CN201059965Y - Cylindrical material deformation detection device - Google Patents

Abstract

The utility model discloses a detection device that uses optical detection and signal processing technology to automatically detect unqualified products such as deformation and twist in the production of cylindrical materials, mainly comprising an optical transmitter, an optical receiver, a signal processing board, an optical transmitter and an optical The receiver is symmetrically arranged at both ends of the material. Both the optical transmitter and the optical receiver are connected to the signal processing board through leads. When materials with defective shapes pass through, the amount of light passing through the receiver will be reduced. The part of the light blocked by the shape defects is The size of the shape defect, the larger the part where the light is blocked, the greater the defect of the material, the optical receiver converts the optical signal into an electrical signal, and the conversion result is converted into a voltage signal without distortion through the signal processing circuit, reaching online purpose of quality testing.

Description

Cylindrical material deformation detection device

Technical field:

The utility model relates to a photoelectric detection device, which is mainly used for detecting deformation, twisting and uneven thickness of products in the production of cylindrical materials.

Background technique:

With the development of technology, people's requirements for product quality are increasing day by day. In the production of some cylindrical materials, some unqualified products such as deformation and distortion are often checked manually, which not only affects work efficiency, but also inevitably has Defective outflow. For example, in the inspection of the appearance quality of cigarettes on the cigarette production line, due to the fast rolling speed, as high as 7,000 cigarettes per minute or more, it is difficult to pick out warped, bent, and deformed cigarettes, and the results flow into the packaging In the process, it leads to the outflow of defective packaged cigarettes, which affects the quality of the product. At present, some people have proposed a method of using the circumference online optical projection detection mechanism of the camera device, using the imaging area of the camera to capture the complete end face, and measuring the geometric dimensions of the end face for comparison and judgment.
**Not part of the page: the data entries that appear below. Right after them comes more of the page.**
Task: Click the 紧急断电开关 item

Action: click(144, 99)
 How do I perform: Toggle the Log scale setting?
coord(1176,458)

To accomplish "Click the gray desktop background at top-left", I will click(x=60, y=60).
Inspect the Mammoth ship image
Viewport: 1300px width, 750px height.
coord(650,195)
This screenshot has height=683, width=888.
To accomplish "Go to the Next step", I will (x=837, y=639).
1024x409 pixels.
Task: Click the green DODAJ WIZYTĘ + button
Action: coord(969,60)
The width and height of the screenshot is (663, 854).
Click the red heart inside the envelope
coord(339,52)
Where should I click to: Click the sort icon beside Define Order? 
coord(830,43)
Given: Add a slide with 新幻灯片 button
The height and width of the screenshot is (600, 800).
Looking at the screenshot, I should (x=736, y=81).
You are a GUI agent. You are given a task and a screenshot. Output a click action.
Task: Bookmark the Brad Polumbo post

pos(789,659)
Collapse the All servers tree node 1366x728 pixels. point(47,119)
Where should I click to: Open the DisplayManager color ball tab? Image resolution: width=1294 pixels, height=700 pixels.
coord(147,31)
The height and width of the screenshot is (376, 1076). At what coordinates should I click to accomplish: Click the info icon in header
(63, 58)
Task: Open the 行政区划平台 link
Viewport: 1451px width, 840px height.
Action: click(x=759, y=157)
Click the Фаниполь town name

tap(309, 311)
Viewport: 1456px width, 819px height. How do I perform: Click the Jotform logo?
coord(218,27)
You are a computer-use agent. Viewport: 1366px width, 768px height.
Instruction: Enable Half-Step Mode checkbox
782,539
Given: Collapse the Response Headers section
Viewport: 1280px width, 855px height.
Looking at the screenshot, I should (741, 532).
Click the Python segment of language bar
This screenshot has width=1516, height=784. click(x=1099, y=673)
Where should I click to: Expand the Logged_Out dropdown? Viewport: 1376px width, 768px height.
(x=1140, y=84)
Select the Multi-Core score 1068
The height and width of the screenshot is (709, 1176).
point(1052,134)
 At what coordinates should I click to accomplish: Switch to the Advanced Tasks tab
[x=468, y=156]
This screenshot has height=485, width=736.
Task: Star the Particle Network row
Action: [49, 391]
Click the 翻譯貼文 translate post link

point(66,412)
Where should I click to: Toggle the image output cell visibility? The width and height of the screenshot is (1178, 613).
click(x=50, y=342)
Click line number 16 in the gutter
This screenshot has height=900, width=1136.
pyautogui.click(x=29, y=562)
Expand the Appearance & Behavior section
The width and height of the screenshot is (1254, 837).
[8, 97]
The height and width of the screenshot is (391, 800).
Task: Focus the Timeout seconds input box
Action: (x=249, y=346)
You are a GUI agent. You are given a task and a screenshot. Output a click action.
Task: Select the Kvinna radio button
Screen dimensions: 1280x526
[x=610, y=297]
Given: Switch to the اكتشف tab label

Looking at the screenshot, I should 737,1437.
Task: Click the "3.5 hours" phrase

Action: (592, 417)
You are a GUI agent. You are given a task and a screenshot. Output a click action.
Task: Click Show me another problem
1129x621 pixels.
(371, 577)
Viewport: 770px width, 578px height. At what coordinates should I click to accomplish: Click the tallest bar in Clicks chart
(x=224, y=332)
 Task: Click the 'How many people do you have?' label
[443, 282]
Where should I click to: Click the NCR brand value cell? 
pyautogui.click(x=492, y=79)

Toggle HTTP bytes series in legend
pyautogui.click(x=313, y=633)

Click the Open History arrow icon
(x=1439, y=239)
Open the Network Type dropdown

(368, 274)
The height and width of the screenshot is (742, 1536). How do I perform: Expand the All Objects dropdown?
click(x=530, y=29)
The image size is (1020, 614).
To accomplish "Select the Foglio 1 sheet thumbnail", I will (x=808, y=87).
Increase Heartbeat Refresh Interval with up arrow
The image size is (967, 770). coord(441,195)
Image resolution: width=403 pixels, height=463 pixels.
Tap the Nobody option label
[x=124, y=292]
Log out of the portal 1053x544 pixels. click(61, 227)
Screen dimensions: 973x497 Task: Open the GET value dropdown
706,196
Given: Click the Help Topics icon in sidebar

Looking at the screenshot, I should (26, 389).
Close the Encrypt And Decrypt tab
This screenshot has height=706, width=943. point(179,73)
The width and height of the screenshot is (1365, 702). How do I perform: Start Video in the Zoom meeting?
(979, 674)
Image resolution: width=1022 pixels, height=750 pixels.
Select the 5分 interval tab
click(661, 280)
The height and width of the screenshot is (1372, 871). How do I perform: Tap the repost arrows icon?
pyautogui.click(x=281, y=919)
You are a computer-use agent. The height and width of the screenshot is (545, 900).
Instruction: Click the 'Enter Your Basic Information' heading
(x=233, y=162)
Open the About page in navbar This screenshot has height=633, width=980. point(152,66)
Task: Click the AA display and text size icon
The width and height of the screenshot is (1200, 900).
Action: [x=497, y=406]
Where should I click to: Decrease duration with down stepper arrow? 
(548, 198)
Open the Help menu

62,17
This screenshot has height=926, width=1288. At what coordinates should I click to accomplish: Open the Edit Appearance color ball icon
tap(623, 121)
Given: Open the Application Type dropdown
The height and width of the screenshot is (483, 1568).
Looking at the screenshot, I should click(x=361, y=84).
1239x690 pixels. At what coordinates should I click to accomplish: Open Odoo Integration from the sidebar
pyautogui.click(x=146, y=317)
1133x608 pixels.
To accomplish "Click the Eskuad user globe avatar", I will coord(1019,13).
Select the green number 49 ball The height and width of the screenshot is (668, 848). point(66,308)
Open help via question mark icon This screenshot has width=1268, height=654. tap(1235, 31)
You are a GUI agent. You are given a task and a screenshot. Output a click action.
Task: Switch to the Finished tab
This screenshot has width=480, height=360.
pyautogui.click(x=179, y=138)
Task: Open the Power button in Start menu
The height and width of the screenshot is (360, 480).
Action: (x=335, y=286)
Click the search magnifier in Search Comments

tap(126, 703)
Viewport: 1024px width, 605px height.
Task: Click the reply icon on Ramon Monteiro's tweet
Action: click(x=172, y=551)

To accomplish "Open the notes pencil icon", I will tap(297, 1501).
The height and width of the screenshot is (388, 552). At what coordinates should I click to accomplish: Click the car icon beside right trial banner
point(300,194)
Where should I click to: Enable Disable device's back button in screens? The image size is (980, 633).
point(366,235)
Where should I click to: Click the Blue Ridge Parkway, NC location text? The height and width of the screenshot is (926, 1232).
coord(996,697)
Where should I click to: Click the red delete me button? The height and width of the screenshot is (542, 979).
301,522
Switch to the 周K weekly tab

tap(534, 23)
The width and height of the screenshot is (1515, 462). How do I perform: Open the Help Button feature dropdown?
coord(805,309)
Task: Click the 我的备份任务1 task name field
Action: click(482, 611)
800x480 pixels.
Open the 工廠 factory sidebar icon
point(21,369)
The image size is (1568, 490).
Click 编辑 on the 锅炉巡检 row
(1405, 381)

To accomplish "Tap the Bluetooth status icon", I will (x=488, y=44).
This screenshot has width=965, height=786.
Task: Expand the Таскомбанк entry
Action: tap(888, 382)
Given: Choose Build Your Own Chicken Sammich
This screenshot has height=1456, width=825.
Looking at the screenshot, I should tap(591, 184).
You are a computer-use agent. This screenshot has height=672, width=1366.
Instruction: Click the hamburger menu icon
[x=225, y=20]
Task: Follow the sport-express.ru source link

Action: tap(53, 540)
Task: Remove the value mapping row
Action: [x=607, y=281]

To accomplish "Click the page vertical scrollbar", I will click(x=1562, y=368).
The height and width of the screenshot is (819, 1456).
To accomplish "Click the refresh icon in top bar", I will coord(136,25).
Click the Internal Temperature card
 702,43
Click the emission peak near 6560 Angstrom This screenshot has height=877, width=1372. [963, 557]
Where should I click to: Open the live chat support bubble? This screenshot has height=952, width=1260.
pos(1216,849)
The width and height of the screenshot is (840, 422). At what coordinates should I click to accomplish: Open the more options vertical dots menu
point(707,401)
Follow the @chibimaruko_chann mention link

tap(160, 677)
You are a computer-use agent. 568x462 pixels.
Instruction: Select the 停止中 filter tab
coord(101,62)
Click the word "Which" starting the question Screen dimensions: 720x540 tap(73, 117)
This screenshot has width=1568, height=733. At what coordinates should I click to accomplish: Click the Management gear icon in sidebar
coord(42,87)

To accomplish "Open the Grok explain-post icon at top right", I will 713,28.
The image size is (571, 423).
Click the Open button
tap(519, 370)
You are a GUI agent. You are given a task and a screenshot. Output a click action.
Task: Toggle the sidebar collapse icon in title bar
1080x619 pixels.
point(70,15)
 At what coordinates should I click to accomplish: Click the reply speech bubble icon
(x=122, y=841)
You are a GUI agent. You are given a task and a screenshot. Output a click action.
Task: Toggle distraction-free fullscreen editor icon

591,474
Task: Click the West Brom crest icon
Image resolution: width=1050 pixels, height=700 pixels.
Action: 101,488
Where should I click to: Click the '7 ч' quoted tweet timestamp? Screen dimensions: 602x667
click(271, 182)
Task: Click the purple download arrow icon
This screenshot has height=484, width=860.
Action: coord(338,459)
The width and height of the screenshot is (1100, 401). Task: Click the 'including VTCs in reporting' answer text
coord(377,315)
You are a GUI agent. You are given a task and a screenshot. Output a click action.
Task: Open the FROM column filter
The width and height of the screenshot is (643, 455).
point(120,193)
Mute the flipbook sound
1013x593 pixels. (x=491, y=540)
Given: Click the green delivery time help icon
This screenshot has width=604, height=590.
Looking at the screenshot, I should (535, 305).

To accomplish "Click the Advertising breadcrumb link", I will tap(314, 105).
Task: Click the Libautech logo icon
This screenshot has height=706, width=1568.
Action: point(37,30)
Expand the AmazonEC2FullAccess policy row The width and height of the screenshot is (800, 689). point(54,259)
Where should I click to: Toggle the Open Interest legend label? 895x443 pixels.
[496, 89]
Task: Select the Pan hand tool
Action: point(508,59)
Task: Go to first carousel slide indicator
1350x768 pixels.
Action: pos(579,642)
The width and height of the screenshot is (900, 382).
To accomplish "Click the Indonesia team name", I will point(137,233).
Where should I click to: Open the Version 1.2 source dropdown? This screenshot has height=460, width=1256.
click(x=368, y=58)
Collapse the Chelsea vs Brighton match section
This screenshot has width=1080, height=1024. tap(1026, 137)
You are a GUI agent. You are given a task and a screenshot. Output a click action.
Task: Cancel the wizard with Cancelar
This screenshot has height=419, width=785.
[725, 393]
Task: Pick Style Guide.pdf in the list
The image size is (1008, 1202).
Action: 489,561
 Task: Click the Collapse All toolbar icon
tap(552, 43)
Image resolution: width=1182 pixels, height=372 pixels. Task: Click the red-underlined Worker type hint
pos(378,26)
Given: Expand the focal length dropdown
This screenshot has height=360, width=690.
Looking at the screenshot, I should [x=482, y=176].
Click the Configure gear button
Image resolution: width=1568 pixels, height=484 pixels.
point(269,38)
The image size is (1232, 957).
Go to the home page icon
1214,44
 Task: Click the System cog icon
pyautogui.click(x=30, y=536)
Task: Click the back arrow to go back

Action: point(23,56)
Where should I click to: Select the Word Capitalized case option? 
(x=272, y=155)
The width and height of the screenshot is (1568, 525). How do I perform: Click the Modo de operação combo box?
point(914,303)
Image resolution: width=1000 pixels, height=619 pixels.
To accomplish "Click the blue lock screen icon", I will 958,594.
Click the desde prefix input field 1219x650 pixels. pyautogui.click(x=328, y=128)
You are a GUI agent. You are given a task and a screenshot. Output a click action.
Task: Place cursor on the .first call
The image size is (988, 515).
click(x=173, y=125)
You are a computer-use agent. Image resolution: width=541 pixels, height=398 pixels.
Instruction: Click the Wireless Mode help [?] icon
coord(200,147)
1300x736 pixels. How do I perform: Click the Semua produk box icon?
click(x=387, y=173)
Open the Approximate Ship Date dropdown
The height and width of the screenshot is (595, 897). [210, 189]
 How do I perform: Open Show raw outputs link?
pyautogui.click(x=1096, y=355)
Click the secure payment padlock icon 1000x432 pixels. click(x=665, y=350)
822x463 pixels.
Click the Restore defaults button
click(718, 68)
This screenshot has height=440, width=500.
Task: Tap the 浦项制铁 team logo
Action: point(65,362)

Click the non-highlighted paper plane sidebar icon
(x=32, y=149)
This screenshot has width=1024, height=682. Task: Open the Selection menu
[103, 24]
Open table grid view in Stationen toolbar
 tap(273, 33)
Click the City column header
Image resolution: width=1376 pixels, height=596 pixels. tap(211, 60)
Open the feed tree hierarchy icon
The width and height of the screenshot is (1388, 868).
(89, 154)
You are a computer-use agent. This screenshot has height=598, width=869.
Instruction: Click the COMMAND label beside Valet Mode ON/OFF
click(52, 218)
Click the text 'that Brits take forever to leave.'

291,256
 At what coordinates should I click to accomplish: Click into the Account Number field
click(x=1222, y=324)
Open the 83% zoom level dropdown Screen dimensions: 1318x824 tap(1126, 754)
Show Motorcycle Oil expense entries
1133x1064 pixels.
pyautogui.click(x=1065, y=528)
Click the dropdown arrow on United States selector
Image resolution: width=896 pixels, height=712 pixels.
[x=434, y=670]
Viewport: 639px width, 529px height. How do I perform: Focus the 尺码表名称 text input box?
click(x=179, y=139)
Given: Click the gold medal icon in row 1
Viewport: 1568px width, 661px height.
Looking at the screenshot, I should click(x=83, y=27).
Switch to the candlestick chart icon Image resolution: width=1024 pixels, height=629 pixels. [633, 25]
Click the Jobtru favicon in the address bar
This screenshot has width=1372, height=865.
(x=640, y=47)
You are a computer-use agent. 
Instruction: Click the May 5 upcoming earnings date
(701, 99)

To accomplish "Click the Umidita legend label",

However, this method is complicated to manufacture and very difficult to use in practice.

Utility model content:

The purpose of the utility model is to provide a detection device that uses optical detection and signal processing technology to automatically detect deformation, distortion and other unqualified products in the production of cylindrical materials.

In order to achieve the above purpose, the utility model adopts the following technical solutions: a cylindrical material deformation detection device mainly includes an optical transmitter, an optical receiver and a signal processing board, and the optical transmitter and optical receiver are symmetrically arranged at both ends of the material. Both the optical transmitter and the optical receiver are connected to the signal processing board through lead wires.

The optical transmitter in the above-mentioned cylindrical material deformation detection device is composed of a light source emitting tube, an optical lens, a transmitter housing and a lens barrel. , the lens barrel is fixed in the transmitter casing, and three groups of optical lenses are arranged in parallel and parallel in sequence in the lens barrel. The light beam emitted by the light source emission tube is emitted from the other end of the transmitter casing through the optical lens, and the lead wire of the light source emission tube is connected to the signal processing board. .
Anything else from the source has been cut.